なぜそんなことをしたのだろう? 彼はこう言った。あなたたちはおそらく正しいのだろうが、私のような人間栄養学の分野の研究者にとって、これほど明白に思われることを見落とし、しかも2人の昆虫学者に先を越されたことが、どんなにつらかったかをわかってほしいと。

ベルリンでの1年間を終えてオックスフォードの多忙な生活に戻った数カ月後、デイヴィッドはニュージーランドにポストを得た。またスティーヴは、キャリアの大半を海外で過ごしたオーストラリア人科学者を本国に呼び戻すために特別に設置された、オーストラリア研究評議会連邦フェローシップを得て、シドニー大学に着任した。このフェローシップは自由度が高く、新しく刺激的な研究プログラムを立ち上げることだけを求められた。

私たちがシドニーで最初に取り組んだプロジェクトの1つが、スイス山小屋研究の強化版である。

強化版は、もとの研究の2つの不確かな側面を制御することを目指していた。

第一に、もとの研究では実験食の嗜好性(おいしさ)の違いを考慮に入れていなかった。もしかすると、被験者は用意された高タンパク質食の味を嫌い、そのせいで高タンパク質食だけを与えられた際に、食が進まなかったのかもしれない。またもしかすると低タンパク質/高炭水化物・高脂肪食の被験者は、実験食の味をとても気に入り、体が欲する以上に食べてしまったのかもしれない。

いいかえれば、タンパク質の摂取量がつねに変わらなかったのは、まったくの偶然だった可能性がある。

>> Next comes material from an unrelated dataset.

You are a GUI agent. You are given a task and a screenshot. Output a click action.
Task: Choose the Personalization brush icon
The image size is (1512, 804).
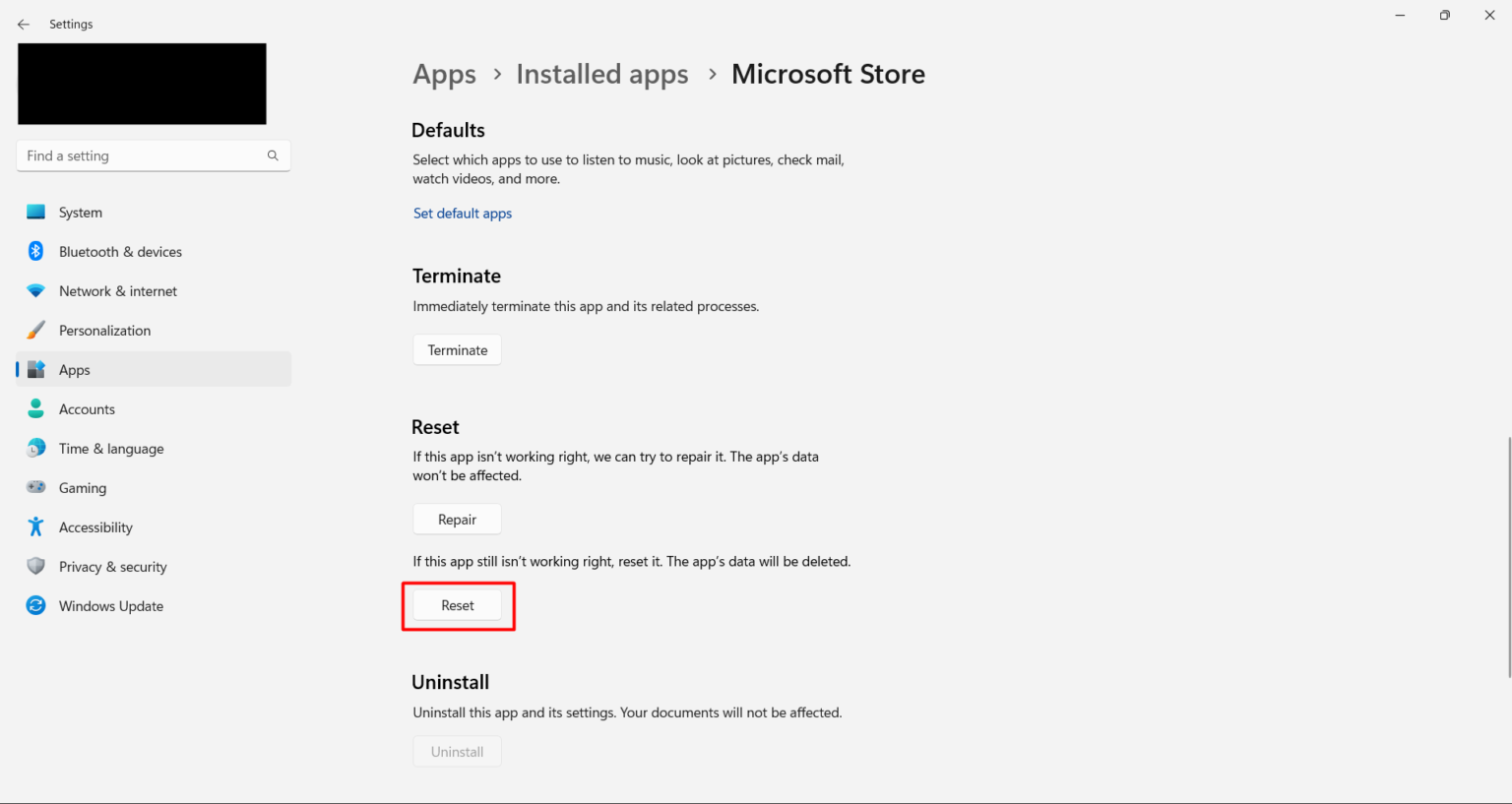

第二に、自由選択段階と制約段階での食事の摂取量の違いは、提供された食品数の違いによるものだったのかもしれない。

自由選択段階では、制約段階の2倍の数の食品から選ぶことができた。多様性が被験者の摂食に影響をおよぼしていた可能性がある。

今回の実験では、すべてのメニューで同数の食品を提供しつつ、タンパク質比率の違いを何らかの方法で隠し、また食品のおいしさに差がないようにしたかった。

科学的探究の多くが、このような方法で進行する。重要な意味をもち得ることが観察されると、それが真実であり、それ以外の説明がないことを証明するために、新たな実験が設計されるのだ。

低タンパク質食で「摂取カロリー」が12%増

シドニーでのプロジェクトには、栄養科学者アリソン・ゴスビーの助けを借りた。

彼女は苦心しながらも巧みに28種類の食品を設計し、それらを組み合わせて朝食、昼食、夕食、軽食のメニューをつくった。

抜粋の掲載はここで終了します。